On Jan 23, 2009, at 5:52 AM, Eric Lease Morgan wrote:
On 1/23/09 4:39 AM, "Brown, Alan" <[email protected]> wrote:
Does anybody here know the difference between MARC21 and USMARC?
I am munging sets of MARC bibliographic data from a III catalog with
holdings data from the same. I am using MARC::Batch to read my bib'
data (with both strict and warnings turned off), insert 853 and 863
fields, and writing the data using the as_usmarc method.
Therefore, I
think I am creating USMARC files. I can then use marcdump to... dump
the records. It returns 0 errors.
Eric, This isn't an encoding thing is it? I know that a number of III
catalogues still encode their diacritics using the MARC8 version of
USMARC. We have changed ours to Unicode now, but we did have an
issue of
the catalogue outputting unicode records that weren't tagged as
such in
the leader and so couldn't be identified as proper MARC21 (current
version of USMARC). III have solved this with their latest release.
This
issue had me scratching my head with a lot of my MARC::Record
scripts,
but generally they failed quite spectacularly.

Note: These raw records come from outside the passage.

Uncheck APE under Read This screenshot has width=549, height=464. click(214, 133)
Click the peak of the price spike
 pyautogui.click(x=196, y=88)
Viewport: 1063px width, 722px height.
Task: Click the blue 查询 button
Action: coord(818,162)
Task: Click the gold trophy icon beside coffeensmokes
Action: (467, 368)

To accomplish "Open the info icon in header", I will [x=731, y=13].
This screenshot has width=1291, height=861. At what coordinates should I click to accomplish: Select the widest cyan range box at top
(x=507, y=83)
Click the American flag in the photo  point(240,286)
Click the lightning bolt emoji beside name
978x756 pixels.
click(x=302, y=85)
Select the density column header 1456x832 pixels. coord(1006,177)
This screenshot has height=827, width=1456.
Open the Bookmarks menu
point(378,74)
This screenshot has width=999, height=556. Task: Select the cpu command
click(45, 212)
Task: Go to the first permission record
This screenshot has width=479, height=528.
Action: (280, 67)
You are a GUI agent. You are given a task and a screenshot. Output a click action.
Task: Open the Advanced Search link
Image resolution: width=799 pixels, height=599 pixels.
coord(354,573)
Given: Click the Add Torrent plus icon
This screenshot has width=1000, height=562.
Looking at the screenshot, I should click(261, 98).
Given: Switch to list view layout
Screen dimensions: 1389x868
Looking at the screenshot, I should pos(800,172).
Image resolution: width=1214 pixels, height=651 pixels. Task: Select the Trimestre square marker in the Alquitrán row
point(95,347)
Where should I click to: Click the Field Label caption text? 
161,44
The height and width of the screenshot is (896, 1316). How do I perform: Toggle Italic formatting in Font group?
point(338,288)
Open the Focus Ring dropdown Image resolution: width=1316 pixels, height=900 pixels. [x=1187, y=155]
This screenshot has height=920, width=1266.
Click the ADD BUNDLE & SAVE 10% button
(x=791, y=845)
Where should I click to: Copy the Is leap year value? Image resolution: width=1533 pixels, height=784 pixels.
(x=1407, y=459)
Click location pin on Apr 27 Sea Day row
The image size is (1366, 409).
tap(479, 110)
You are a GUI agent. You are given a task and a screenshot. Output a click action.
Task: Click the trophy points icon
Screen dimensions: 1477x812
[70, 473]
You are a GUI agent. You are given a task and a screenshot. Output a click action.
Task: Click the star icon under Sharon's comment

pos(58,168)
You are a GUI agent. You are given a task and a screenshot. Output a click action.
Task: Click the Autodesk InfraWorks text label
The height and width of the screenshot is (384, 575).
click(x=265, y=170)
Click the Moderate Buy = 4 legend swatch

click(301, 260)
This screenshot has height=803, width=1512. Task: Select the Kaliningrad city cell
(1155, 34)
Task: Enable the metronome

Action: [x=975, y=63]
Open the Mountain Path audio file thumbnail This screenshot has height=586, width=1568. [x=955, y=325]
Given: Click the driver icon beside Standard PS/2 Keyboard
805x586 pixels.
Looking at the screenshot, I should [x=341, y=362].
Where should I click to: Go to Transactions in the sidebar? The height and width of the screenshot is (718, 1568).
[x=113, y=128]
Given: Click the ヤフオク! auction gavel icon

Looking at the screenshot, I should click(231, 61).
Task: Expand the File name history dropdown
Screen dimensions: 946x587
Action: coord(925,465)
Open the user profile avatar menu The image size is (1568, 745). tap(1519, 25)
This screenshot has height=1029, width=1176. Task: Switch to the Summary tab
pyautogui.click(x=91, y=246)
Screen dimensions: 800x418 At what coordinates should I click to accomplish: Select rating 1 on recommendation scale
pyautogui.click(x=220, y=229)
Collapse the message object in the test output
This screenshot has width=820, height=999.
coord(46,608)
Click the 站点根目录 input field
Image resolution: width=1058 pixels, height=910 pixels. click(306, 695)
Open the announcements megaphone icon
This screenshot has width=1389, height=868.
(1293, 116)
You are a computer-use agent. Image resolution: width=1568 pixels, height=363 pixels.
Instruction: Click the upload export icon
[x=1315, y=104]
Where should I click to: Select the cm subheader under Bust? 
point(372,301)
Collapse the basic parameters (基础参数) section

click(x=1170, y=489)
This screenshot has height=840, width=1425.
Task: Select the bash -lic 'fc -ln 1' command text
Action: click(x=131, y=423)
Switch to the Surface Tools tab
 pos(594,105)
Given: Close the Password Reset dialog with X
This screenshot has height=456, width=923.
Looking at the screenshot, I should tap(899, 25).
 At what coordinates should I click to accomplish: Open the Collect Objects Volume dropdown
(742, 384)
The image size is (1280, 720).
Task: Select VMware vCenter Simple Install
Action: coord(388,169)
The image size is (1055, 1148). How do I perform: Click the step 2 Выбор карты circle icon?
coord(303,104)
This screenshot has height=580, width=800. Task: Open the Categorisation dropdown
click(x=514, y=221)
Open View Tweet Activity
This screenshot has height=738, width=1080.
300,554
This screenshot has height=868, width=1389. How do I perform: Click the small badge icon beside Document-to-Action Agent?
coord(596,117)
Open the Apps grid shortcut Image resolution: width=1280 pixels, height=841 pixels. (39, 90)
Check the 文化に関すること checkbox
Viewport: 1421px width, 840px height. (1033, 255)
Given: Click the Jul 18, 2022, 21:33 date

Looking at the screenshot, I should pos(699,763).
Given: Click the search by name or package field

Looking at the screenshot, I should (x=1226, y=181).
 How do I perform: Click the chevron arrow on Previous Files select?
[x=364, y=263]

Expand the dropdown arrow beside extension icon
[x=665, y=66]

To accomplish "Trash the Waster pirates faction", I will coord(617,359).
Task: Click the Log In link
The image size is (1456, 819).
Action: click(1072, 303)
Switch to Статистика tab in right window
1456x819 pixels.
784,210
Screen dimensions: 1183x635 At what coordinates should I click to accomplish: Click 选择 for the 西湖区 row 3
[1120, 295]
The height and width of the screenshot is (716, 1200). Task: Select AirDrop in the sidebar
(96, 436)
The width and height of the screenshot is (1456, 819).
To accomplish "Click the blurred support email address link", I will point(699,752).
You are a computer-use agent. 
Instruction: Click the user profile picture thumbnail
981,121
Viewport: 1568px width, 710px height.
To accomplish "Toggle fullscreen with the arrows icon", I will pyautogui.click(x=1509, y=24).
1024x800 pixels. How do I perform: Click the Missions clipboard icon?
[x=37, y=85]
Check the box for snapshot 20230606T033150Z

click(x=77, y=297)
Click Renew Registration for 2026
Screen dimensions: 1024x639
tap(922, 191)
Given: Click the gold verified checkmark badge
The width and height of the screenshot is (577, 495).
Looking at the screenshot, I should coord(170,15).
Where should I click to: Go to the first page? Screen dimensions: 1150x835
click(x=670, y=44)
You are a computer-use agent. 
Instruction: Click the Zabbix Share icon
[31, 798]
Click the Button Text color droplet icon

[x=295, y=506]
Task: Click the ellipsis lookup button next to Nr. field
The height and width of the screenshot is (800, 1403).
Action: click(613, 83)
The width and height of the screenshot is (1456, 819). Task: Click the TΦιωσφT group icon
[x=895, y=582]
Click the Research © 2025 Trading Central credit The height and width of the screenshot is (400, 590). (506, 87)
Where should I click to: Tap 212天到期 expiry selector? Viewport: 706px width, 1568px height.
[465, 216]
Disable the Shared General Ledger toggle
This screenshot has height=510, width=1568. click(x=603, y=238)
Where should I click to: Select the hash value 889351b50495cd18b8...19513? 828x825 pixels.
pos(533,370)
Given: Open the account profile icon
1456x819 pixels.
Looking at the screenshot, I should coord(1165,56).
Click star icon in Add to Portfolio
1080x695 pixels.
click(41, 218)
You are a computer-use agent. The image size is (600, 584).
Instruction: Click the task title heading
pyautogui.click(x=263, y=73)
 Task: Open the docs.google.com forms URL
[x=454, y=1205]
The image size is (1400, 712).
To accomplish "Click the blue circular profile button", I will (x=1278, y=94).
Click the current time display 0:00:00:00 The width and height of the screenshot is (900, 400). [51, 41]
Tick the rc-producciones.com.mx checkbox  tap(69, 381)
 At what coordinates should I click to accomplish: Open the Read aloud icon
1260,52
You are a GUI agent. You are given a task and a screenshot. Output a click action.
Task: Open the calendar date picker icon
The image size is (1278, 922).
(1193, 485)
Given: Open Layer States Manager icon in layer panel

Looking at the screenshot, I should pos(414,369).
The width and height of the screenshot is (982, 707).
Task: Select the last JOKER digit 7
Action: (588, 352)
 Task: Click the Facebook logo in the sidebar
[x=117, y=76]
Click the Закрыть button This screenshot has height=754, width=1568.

Actually, I believe I am suffering from a number of different types of
errors in my MARC data: 1) encoding issues (MARC8 versus UTF-8), 2)
syntactical errors (lack of periods, invalid choices of indicators,
etc.),
3) incorrect data types (strings entered into fields denoted for
integers,
etc.) Just about the only thing I haven't encountered are structural
errors
such as invalid leader, and this doesn't even take into account
possible
data entry errors (author is Franklin when Twain was entered).
Yes, I do have an encoding issue. All of my incoming records are in
MARC8.
I'm not sure, but I think the Primo tool expects UTF-8. I can easily
update
the encoding bit (change leader position 09 from blank to a), but
this does
not change any actual encoding in the bibliographic section of my
data.
Consequently, after updating the encoding bit and looping through my
munged
data MARC::Record chokes on records with the following error where
UTF-8 is
denoted but include MARC8 characters:
utf8 "\xE8" does not map to Unicode at
/usr/lib/perl5/5.8.8/i686-linux/Encode.pm line 166.
Upon looking at the raw MARC see the the offending record includes
the word
Münich. What can I do to transform MARC8 data into UTF-8? What can I
do to
trap the error above, and skip these invalid records?
We've had good luck with the yaz-marcdump utility that's included with
the YAZ toolkit. We're using it to convert our exported Horizon
records from MARC8 to UTF-8 before we import into AquaBrowser. The
tool is easy to compile, blindingly fast, forgiving of common MARC
errors, and changes the coding correctly. It's been serving us well.
-Tod
Tod Olson <[email protected]>
Systems Librarian
University of Chicago Library